Merrill vurderer effekten af stigende lønomkostninger og højere inflation og renter og konkluderer, at de på kort sigt ikke får den store negative virkning på virksomhedernes indtjenings-margin. Men på længere sigt, bliver marginen mindre end i de seneste mange år. Dog bliver udsvingene i marginen ikke så store som under de tidligere kriser, f.eks. finanskrisen, vurderer Merrill.
Elevated Narrow Range for Margins Likely Through 2022
Accelerating inflation and upside wage pressures have raised concerns about Federal
Reserve (Fed) policy, the economic outlook, and profit margins, causing yields on long-term
Treasury securities to decline and U.S. equity market gains to slow in recent months. The
consumer price index (CPI) has been rising at a 7% to 10% annualized monthly rate since
March and was up 5% year-over-year (YoY) in May, its biggest 12-month increase in 13
years. The producer price index for intermediate goods was up 22% in May, the sharpest
12-month increase since 1975.
In addition, significant supply-chain strains remain widespread, and labor shortages have
become the most pressing problem for most businesses. Indeed, not only did unfilled job
openings reach a 20-year high in April (with particularly big increases in manufacturing,
leisure/hospitality, and transportation/ warehousing), but, according to the latest Bureau of
Labor Statistics’ (BLS) Job Openings and Labor Turnover Survey (JOLTS) report, the quits
rate has spiked to levels far above those seen in the past 20 years.
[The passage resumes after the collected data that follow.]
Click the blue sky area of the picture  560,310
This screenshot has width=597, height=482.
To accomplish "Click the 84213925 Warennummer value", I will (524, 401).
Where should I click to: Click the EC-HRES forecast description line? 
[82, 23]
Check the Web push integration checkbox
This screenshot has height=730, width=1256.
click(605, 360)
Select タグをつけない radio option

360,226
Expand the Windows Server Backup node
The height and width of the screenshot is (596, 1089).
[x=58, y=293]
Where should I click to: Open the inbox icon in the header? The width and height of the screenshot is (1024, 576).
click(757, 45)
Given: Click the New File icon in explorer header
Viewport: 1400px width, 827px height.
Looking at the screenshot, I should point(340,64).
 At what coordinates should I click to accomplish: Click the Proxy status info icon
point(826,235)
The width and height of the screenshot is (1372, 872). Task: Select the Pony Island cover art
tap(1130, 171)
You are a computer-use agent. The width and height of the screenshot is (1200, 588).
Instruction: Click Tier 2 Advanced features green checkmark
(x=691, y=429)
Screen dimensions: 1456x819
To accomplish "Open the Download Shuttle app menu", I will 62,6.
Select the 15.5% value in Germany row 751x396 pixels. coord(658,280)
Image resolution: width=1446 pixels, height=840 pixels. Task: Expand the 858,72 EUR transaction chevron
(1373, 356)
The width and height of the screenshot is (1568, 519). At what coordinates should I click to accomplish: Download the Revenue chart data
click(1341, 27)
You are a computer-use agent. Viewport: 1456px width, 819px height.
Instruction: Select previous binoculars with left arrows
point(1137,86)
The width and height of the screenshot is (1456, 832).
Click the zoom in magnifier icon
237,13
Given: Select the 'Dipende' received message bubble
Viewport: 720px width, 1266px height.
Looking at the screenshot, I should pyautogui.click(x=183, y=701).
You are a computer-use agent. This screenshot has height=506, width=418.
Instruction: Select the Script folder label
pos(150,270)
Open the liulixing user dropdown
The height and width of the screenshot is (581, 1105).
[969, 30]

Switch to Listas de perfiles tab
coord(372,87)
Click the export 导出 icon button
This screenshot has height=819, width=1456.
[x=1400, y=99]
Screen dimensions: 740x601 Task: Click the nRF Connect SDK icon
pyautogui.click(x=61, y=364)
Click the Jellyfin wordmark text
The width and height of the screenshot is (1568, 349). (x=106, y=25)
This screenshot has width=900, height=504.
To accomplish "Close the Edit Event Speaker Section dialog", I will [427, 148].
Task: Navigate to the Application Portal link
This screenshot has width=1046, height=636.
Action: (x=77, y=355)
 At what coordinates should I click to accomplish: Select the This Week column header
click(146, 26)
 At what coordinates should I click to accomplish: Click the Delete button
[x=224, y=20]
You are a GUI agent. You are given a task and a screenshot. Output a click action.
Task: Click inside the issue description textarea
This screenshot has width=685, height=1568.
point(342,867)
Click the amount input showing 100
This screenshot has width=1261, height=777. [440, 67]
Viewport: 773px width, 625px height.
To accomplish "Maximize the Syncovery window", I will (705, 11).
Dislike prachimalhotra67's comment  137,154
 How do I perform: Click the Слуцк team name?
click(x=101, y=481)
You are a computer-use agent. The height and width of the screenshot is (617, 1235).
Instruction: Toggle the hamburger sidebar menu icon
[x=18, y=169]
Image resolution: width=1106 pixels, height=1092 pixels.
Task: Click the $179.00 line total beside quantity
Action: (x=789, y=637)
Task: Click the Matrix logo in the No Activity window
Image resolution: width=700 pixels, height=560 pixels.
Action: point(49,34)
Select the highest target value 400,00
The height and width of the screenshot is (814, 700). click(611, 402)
With the labor force participation rate (LFPR) depressed and quits surging, it’s not surprising
that reports of upside labor-cost pressure have become pervasive. This is reflected in the
BLS employment cost index (ECI), for example, which posted a 3.7% annualized quarterly
gain in the first quarter, the most in 15 years. While this still left the ECI only 2.7% higher on
a YoY basis, labor market conditions suggest an acceleration in labor cost growth to 3% to
4% over the next year and 5% in 2023, in our view, which would be the strongest in 20
years.
Still, because of offsetting long-lagged effects from increasingly negative real interest rates
to date and other factors discussed below, we believe that this wage-growth path and other
input cost inflation are not likely to pose significant risks to domestic profit margins over the
next year and a half. That said, accelerating labor costs are likely to cap margins for the
foreseeable future, and risks to margins are to the downside. Overall, our base-case scenario
indicates that margins are likely to remain in a much narrower, moderate range compared to
past cycles through the end of 2022, increasing less than in previous expansions but only
after also declining much less during the pandemic than in past recessions (Exhibit 1).